## Begin Working data

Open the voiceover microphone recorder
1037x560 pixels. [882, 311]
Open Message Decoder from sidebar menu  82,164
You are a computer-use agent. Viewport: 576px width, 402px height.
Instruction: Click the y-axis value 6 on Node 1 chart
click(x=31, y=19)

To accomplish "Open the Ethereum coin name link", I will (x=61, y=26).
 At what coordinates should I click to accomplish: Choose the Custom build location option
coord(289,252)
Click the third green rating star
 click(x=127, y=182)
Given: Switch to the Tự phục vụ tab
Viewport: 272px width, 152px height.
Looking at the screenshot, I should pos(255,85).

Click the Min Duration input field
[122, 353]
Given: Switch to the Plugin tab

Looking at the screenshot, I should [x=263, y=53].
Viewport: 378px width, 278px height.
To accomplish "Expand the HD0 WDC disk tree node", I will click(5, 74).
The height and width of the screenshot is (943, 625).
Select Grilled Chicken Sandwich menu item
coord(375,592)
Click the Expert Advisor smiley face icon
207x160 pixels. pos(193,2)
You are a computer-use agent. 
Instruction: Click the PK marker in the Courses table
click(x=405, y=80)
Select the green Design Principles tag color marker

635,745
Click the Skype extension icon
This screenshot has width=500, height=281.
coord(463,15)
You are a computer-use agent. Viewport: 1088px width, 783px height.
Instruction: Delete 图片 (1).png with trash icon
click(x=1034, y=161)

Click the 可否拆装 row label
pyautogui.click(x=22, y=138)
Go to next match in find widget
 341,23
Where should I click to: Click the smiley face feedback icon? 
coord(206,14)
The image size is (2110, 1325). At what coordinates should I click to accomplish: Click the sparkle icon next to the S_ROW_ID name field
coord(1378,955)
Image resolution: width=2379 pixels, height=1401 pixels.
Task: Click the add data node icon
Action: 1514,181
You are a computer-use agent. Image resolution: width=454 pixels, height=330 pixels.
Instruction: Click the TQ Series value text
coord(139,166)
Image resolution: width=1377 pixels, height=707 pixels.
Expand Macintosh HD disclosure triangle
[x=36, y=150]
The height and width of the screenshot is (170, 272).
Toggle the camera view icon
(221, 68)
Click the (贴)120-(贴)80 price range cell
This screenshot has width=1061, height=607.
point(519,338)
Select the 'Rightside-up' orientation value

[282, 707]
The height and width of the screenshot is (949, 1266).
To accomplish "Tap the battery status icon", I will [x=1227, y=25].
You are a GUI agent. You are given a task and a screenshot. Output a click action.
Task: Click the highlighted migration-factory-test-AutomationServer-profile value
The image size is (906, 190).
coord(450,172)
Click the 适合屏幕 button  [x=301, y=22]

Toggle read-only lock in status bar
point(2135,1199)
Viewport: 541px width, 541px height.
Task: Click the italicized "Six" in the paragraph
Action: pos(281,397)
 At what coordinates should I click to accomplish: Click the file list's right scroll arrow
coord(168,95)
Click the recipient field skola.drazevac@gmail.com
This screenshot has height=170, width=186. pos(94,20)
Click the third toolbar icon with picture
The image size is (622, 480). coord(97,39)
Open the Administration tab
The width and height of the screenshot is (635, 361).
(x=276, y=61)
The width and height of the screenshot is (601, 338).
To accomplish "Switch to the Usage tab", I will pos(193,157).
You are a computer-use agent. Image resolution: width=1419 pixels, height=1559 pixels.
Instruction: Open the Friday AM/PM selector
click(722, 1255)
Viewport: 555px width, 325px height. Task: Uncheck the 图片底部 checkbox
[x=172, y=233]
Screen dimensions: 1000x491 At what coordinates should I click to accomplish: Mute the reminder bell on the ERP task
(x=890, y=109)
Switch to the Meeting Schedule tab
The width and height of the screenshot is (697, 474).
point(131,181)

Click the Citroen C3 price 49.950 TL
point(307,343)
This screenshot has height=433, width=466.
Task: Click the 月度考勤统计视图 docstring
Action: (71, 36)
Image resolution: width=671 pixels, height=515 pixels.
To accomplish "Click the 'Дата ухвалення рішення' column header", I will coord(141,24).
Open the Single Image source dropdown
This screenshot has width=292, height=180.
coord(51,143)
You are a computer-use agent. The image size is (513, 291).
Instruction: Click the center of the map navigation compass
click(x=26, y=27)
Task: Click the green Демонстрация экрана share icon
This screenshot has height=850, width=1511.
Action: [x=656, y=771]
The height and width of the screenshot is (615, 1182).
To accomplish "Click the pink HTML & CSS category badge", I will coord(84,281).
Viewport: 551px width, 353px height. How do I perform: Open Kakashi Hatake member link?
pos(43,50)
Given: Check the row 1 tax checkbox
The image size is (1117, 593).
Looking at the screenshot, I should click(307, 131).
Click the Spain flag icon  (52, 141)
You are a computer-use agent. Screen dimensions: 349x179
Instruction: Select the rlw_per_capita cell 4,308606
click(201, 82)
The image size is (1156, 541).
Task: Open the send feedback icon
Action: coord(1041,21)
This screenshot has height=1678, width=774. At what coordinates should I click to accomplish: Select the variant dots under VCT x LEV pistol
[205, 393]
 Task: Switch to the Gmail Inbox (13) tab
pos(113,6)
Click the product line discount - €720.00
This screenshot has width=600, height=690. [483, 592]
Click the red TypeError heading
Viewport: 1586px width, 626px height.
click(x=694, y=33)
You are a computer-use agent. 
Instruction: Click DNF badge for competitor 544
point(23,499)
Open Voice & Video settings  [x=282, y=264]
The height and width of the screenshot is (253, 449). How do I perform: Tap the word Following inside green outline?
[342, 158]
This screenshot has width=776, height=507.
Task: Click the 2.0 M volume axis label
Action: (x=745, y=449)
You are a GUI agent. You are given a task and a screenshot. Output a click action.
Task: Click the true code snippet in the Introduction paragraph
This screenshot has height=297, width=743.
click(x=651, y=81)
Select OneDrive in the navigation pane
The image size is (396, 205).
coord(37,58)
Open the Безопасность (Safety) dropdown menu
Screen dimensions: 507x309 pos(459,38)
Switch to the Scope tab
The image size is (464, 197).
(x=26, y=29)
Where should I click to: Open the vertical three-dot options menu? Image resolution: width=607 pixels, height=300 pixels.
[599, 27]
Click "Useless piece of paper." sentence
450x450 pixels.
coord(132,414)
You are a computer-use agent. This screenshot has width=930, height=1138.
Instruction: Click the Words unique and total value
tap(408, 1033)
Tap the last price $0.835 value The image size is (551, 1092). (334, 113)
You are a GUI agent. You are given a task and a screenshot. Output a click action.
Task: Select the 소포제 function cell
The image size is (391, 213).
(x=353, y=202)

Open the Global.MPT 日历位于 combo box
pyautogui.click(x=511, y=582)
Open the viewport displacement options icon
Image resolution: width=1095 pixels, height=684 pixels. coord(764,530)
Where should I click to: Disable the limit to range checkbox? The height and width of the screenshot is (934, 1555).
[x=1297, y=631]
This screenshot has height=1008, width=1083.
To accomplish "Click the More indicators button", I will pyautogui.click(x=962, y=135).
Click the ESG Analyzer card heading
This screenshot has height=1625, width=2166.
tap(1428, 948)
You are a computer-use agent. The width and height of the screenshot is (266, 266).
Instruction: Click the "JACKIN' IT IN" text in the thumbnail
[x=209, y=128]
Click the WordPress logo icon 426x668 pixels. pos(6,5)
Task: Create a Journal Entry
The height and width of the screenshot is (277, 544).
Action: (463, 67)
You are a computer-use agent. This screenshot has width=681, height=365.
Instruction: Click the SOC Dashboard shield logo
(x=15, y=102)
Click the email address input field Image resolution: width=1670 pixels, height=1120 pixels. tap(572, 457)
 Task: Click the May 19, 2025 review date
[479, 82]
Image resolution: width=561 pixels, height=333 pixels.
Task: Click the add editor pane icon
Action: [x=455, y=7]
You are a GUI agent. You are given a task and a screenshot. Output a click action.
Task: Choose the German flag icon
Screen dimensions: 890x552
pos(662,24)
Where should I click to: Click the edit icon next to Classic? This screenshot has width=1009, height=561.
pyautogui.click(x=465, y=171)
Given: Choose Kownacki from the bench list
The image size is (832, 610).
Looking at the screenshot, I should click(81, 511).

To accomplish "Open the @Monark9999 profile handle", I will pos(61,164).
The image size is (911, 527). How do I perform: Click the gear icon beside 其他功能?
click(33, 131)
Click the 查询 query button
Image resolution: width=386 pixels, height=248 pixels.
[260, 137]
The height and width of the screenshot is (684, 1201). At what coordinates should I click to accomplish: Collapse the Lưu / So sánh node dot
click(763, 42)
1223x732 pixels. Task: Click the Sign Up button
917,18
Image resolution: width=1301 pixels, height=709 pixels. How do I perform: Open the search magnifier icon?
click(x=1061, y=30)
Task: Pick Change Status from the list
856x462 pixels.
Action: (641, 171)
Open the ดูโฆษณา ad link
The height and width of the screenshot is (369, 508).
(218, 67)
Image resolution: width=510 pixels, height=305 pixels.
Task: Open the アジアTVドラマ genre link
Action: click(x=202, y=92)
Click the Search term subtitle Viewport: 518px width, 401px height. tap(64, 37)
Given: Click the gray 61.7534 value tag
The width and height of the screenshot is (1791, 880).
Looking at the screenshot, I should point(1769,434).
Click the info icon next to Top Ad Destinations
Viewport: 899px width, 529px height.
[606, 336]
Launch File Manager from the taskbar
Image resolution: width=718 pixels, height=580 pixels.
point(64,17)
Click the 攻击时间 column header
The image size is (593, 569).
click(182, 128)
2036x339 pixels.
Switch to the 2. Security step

## End Working data

» **Short problem**
Retype the listing lines above, starting with the line that contains "You are a computer-use agent. Viewport: 576px" and going on through the line that contains "coord(206,14)", both included.

» **Exercise response**
You are a computer-use agent. Viewport: 576px width, 402px height.
Instruction: Click the y-axis value 6 on Node 1 chart
click(x=31, y=19)

To accomplish "Open the Ethereum coin name link", I will (x=61, y=26).
 At what coordinates should I click to accomplish: Choose the Custom build location option
coord(289,252)
Click the third green rating star
 click(x=127, y=182)
Given: Switch to the Tự phục vụ tab
Viewport: 272px width, 152px height.
Looking at the screenshot, I should pos(255,85).

Click the Min Duration input field
[122, 353]
Given: Switch to the Plugin tab

Looking at the screenshot, I should [x=263, y=53].
Viewport: 378px width, 278px height.
To accomplish "Expand the HD0 WDC disk tree node", I will click(5, 74).
The height and width of the screenshot is (943, 625).
Select Grilled Chicken Sandwich menu item
coord(375,592)
Click the Expert Advisor smiley face icon
207x160 pixels. pos(193,2)
You are a computer-use agent. 
Instruction: Click the PK marker in the Courses table
click(x=405, y=80)
Select the green Design Principles tag color marker

635,745
Click the Skype extension icon
This screenshot has width=500, height=281.
coord(463,15)
You are a computer-use agent. Viewport: 1088px width, 783px height.
Instruction: Delete 图片 (1).png with trash icon
click(x=1034, y=161)

Click the 可否拆装 row label
pyautogui.click(x=22, y=138)
Go to next match in find widget
 341,23
Where should I click to: Click the smiley face feedback icon? 
coord(206,14)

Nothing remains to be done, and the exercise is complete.